Prompt:
Please repeat, word for word, the lines of the listing below, starting at the line that contains "coordinates (236, 476)." and ending at the line that contains "yaml-value: s1 is", with both of those lines included.

____

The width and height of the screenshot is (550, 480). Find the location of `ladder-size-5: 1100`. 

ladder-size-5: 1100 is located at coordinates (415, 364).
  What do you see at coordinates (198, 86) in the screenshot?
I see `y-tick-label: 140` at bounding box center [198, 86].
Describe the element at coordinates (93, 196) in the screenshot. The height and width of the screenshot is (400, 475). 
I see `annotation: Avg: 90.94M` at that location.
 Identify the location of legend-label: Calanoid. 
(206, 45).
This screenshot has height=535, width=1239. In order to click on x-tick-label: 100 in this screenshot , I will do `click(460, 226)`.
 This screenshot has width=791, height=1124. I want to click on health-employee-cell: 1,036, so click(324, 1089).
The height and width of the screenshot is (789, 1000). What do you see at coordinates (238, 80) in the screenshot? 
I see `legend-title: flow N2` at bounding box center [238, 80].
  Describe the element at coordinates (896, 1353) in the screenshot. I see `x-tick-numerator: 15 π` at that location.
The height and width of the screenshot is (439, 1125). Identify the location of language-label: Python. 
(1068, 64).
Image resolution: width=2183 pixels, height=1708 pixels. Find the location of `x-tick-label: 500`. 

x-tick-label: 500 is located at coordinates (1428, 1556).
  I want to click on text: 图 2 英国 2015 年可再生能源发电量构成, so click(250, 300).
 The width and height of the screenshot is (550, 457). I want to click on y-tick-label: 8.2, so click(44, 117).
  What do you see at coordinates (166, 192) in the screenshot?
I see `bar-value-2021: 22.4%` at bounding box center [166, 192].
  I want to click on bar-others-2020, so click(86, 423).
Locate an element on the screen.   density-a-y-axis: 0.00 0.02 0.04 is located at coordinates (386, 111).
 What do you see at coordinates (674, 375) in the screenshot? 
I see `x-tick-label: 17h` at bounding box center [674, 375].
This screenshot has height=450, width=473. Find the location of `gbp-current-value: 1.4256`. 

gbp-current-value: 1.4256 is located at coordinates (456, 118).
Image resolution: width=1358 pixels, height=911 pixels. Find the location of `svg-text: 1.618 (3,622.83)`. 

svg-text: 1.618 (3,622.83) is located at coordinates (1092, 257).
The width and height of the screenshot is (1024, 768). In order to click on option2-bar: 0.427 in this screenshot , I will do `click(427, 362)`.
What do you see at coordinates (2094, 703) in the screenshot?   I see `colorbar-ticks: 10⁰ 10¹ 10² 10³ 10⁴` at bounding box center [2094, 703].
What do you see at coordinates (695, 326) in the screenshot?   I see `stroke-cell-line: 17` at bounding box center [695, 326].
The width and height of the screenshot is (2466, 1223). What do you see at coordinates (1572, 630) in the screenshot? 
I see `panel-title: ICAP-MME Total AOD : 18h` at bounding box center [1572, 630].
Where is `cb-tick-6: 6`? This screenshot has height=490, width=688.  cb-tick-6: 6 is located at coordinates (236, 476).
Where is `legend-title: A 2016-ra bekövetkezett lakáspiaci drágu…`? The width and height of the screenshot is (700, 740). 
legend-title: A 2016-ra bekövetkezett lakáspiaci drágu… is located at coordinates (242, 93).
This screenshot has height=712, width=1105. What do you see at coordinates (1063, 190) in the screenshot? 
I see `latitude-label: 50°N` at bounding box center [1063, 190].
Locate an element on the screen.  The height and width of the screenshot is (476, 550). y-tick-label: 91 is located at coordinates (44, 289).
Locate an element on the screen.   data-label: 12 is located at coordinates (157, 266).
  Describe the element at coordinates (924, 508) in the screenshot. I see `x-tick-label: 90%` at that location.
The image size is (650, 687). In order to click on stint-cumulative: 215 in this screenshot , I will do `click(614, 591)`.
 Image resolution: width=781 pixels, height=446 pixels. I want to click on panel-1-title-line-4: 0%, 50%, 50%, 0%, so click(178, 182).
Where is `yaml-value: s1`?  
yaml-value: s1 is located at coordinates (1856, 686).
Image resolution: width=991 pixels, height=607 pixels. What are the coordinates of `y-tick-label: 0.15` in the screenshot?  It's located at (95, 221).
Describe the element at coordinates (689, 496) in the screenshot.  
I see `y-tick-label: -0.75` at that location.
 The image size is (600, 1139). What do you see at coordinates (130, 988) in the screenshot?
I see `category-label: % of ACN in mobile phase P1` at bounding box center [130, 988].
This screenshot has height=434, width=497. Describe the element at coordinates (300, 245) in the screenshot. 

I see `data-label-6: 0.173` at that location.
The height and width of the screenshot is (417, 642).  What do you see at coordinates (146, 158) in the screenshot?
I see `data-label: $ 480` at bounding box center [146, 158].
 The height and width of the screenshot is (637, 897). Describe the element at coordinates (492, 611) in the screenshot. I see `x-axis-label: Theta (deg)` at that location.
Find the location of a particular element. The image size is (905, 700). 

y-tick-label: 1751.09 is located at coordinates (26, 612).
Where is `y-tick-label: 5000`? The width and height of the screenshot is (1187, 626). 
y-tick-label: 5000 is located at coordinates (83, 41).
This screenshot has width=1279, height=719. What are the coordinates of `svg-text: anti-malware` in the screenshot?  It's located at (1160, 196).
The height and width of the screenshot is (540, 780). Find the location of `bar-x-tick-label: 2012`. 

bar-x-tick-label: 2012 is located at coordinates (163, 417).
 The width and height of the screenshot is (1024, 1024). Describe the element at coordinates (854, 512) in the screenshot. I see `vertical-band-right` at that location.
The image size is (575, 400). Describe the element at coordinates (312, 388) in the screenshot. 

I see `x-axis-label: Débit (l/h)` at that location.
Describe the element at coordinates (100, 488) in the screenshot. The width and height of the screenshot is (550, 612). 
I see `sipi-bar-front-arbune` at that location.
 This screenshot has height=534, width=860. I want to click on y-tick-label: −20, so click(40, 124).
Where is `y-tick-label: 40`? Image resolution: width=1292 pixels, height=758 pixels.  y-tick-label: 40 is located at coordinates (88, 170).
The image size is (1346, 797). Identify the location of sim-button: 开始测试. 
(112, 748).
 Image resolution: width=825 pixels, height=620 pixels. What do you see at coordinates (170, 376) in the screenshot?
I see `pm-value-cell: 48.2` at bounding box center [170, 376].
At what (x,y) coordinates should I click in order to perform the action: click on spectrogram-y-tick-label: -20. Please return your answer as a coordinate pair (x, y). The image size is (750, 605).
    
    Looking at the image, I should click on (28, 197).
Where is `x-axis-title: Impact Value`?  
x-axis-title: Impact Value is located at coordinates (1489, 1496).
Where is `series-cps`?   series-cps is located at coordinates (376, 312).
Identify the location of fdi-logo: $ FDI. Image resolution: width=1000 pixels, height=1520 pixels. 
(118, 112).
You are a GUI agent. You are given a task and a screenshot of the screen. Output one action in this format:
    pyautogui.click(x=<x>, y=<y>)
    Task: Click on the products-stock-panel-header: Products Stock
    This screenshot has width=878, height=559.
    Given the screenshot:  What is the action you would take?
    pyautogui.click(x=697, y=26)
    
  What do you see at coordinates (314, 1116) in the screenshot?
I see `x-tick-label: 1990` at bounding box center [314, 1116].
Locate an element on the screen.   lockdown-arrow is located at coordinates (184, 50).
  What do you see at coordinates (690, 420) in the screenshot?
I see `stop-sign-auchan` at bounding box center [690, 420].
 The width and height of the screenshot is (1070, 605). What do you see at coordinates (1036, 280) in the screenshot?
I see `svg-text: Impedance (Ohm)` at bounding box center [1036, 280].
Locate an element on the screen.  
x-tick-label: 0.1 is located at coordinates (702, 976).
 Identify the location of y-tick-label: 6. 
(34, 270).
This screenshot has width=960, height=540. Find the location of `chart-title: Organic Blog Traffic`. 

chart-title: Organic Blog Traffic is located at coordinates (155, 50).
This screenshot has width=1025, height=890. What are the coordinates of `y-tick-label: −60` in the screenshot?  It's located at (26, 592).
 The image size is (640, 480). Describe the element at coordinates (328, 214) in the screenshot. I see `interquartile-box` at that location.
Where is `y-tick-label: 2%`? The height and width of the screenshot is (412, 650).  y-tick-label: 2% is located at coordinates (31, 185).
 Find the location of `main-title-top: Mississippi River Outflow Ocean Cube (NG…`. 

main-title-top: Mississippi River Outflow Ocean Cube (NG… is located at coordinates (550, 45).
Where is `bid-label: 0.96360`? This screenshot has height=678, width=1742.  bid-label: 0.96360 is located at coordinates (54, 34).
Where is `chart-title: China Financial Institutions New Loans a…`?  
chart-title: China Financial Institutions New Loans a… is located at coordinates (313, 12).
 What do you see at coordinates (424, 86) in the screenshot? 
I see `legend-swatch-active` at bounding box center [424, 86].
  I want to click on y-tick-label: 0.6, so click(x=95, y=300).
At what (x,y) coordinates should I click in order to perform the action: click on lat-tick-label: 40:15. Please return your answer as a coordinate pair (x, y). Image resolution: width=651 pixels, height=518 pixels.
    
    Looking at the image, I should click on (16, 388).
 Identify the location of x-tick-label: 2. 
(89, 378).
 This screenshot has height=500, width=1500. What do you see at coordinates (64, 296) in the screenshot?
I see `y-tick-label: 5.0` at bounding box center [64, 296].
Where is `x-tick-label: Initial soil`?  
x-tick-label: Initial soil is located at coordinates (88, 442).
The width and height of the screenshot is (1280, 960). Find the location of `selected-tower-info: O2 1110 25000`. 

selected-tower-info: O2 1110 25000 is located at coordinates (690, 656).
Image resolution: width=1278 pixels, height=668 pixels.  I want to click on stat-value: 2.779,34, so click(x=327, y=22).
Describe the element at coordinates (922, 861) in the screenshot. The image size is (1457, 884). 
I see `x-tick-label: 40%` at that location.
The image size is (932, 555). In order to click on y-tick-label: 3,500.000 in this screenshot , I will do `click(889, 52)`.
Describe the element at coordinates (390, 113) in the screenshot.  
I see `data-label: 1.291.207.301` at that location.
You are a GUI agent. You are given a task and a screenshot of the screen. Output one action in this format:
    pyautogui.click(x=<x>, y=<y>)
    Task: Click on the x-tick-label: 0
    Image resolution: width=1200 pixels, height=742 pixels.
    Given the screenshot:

____

Solution to this exercise:
Where is `cb-tick-6: 6`? This screenshot has height=490, width=688.  cb-tick-6: 6 is located at coordinates (236, 476).
Where is `legend-title: A 2016-ra bekövetkezett lakáspiaci drágu…`? The width and height of the screenshot is (700, 740). 
legend-title: A 2016-ra bekövetkezett lakáspiaci drágu… is located at coordinates (242, 93).
This screenshot has height=712, width=1105. What do you see at coordinates (1063, 190) in the screenshot? 
I see `latitude-label: 50°N` at bounding box center [1063, 190].
Locate an element on the screen.  The height and width of the screenshot is (476, 550). y-tick-label: 91 is located at coordinates (44, 289).
Locate an element on the screen.   data-label: 12 is located at coordinates (157, 266).
  Describe the element at coordinates (924, 508) in the screenshot. I see `x-tick-label: 90%` at that location.
The image size is (650, 687). In order to click on stint-cumulative: 215 in this screenshot , I will do `click(614, 591)`.
 Image resolution: width=781 pixels, height=446 pixels. I want to click on panel-1-title-line-4: 0%, 50%, 50%, 0%, so click(178, 182).
Where is `yaml-value: s1`?  
yaml-value: s1 is located at coordinates (1856, 686).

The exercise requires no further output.